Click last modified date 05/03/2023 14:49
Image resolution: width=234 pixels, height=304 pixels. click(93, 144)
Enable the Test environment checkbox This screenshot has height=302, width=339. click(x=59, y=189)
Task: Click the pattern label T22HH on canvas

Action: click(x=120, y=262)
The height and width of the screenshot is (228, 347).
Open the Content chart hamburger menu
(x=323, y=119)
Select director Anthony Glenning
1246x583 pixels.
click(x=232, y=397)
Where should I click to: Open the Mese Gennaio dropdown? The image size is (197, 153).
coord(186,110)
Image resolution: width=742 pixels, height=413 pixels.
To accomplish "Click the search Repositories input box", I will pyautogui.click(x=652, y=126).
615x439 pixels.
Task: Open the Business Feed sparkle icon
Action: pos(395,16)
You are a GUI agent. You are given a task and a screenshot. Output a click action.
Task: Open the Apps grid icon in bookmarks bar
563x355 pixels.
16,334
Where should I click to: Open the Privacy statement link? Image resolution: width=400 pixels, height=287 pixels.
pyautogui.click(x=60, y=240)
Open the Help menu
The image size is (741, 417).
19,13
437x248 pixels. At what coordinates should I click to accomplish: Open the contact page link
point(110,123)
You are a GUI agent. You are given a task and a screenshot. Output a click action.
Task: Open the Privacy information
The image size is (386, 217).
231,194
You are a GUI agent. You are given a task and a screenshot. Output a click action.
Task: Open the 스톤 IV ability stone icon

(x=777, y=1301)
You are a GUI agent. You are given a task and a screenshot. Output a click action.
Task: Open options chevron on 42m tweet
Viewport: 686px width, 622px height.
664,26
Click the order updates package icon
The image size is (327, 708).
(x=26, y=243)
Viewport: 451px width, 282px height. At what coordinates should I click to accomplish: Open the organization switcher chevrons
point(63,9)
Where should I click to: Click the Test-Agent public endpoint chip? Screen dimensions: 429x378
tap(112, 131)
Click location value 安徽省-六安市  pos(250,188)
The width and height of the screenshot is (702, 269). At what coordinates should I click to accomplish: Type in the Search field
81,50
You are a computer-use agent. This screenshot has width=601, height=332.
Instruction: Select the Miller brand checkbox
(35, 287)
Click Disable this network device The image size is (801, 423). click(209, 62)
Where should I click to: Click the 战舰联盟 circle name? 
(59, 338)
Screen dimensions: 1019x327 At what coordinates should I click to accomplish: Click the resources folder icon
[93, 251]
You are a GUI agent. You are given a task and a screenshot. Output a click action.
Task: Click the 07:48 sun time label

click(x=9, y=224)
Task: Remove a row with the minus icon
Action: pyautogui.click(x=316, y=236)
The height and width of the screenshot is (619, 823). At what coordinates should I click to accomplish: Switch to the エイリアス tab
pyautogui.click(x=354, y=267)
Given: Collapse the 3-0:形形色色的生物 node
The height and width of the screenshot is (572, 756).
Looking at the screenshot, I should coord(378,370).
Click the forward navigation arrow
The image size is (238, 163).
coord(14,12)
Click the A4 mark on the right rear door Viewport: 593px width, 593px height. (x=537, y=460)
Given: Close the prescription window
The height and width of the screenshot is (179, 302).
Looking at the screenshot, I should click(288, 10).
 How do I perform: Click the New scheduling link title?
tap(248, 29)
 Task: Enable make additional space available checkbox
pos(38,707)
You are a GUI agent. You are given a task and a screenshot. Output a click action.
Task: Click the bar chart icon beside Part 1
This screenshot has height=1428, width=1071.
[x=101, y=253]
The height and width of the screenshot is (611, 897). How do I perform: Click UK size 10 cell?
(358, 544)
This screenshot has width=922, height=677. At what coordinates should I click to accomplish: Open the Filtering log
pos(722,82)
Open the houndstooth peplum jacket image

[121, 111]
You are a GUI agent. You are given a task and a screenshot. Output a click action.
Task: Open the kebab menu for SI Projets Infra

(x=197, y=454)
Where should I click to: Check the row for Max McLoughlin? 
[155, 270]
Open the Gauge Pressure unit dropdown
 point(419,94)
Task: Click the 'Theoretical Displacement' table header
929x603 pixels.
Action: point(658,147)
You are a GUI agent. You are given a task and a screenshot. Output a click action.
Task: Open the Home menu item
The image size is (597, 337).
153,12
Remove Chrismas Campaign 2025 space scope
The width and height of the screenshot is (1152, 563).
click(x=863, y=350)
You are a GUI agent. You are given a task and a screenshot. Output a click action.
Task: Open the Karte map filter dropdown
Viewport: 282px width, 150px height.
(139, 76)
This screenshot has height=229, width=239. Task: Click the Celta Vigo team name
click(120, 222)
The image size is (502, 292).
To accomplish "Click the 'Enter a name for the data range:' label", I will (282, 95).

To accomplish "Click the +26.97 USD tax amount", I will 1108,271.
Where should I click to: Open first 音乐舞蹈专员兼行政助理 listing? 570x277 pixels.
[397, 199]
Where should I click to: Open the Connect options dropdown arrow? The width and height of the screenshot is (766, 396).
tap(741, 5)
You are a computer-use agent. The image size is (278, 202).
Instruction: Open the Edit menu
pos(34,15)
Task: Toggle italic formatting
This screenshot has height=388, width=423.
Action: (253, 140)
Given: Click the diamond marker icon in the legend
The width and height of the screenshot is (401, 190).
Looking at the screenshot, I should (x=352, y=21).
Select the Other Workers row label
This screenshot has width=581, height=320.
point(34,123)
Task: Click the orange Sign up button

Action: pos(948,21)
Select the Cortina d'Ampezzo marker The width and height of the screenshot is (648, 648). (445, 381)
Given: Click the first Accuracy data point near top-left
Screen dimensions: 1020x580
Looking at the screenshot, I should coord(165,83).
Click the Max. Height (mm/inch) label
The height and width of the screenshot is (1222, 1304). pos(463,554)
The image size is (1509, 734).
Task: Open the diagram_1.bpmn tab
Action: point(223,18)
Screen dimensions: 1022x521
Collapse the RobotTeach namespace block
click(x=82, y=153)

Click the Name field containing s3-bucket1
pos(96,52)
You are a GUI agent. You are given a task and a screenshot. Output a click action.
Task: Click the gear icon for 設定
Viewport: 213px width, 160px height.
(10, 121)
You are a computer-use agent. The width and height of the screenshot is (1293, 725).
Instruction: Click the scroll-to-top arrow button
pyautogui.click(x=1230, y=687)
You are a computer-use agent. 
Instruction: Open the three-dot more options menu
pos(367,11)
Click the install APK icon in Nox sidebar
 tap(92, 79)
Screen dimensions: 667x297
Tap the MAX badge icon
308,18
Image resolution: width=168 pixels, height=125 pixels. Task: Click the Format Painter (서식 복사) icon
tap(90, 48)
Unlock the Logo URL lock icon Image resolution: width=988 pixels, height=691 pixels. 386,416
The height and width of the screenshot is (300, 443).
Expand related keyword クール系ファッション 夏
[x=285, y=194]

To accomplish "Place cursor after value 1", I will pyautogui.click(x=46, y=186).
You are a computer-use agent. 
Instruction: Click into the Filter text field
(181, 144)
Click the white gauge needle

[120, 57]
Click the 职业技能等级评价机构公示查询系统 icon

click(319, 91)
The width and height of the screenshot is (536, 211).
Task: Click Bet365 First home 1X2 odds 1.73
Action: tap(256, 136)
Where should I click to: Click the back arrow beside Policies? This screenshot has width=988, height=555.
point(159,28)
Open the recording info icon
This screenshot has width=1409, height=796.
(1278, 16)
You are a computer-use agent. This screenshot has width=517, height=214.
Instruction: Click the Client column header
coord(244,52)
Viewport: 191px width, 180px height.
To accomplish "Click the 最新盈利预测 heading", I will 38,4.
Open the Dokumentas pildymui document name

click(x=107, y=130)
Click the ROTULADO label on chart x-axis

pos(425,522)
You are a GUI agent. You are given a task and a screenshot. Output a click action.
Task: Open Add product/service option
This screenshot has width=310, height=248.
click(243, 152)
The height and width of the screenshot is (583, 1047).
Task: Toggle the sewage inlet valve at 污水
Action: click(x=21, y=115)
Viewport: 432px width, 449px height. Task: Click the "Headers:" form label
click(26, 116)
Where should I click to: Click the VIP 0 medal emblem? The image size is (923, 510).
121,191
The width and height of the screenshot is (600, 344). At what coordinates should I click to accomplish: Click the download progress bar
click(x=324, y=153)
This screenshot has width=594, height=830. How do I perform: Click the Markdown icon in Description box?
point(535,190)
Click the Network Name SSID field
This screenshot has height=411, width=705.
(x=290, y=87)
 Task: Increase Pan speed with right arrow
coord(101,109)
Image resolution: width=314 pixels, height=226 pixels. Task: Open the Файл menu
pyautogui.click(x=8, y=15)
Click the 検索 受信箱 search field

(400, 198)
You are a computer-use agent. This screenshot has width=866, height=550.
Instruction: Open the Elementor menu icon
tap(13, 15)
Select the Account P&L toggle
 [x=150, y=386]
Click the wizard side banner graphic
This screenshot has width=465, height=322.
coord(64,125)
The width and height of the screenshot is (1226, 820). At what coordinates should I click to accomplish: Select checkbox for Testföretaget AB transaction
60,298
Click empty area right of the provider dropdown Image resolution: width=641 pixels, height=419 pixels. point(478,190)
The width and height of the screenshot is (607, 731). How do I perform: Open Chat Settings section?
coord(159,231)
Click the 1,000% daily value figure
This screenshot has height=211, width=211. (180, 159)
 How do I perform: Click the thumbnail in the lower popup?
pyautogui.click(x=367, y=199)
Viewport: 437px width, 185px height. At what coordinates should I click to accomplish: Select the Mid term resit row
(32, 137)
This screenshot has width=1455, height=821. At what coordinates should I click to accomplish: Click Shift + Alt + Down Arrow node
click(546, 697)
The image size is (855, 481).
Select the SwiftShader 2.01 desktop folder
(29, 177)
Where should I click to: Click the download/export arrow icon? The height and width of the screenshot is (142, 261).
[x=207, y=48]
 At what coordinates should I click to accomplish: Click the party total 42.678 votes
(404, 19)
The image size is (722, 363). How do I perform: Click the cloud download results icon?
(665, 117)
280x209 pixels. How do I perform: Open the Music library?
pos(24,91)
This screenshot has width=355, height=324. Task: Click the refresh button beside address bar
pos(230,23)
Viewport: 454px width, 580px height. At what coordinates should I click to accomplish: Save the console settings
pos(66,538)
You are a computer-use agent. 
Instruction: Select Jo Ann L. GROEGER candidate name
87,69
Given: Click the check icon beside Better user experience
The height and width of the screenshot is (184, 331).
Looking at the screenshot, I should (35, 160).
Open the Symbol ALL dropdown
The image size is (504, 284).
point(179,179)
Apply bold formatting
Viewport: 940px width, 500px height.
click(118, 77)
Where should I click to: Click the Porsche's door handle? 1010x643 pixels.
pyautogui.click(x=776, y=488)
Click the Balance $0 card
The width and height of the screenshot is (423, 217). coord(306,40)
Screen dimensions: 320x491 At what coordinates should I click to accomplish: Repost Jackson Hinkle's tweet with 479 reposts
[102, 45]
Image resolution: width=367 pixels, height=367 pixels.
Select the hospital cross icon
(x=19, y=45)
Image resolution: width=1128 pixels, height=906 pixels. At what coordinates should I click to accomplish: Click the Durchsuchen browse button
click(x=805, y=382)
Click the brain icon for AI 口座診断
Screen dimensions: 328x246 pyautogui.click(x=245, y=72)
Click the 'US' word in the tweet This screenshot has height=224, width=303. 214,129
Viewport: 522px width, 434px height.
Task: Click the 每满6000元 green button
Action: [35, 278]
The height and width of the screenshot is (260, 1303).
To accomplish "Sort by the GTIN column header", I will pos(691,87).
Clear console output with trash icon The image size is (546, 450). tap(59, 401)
###
> [Activity] Copy down every line of the material above that includes the string "computer".

> [Written answer]
You are a computer-use agent. This screenshot has width=601, height=332.
You are a computer-use agent. The image size is (278, 202).
You are a computer-use agent. The width and height of the screenshot is (1293, 725).
You are a computer-use agent. 
You are a computer-use agent. 
You are a computer-use agent. This screenshot has width=517, height=214.
You are a computer-use agent. This screenshot has width=866, height=550.
You are a computer-use agent. 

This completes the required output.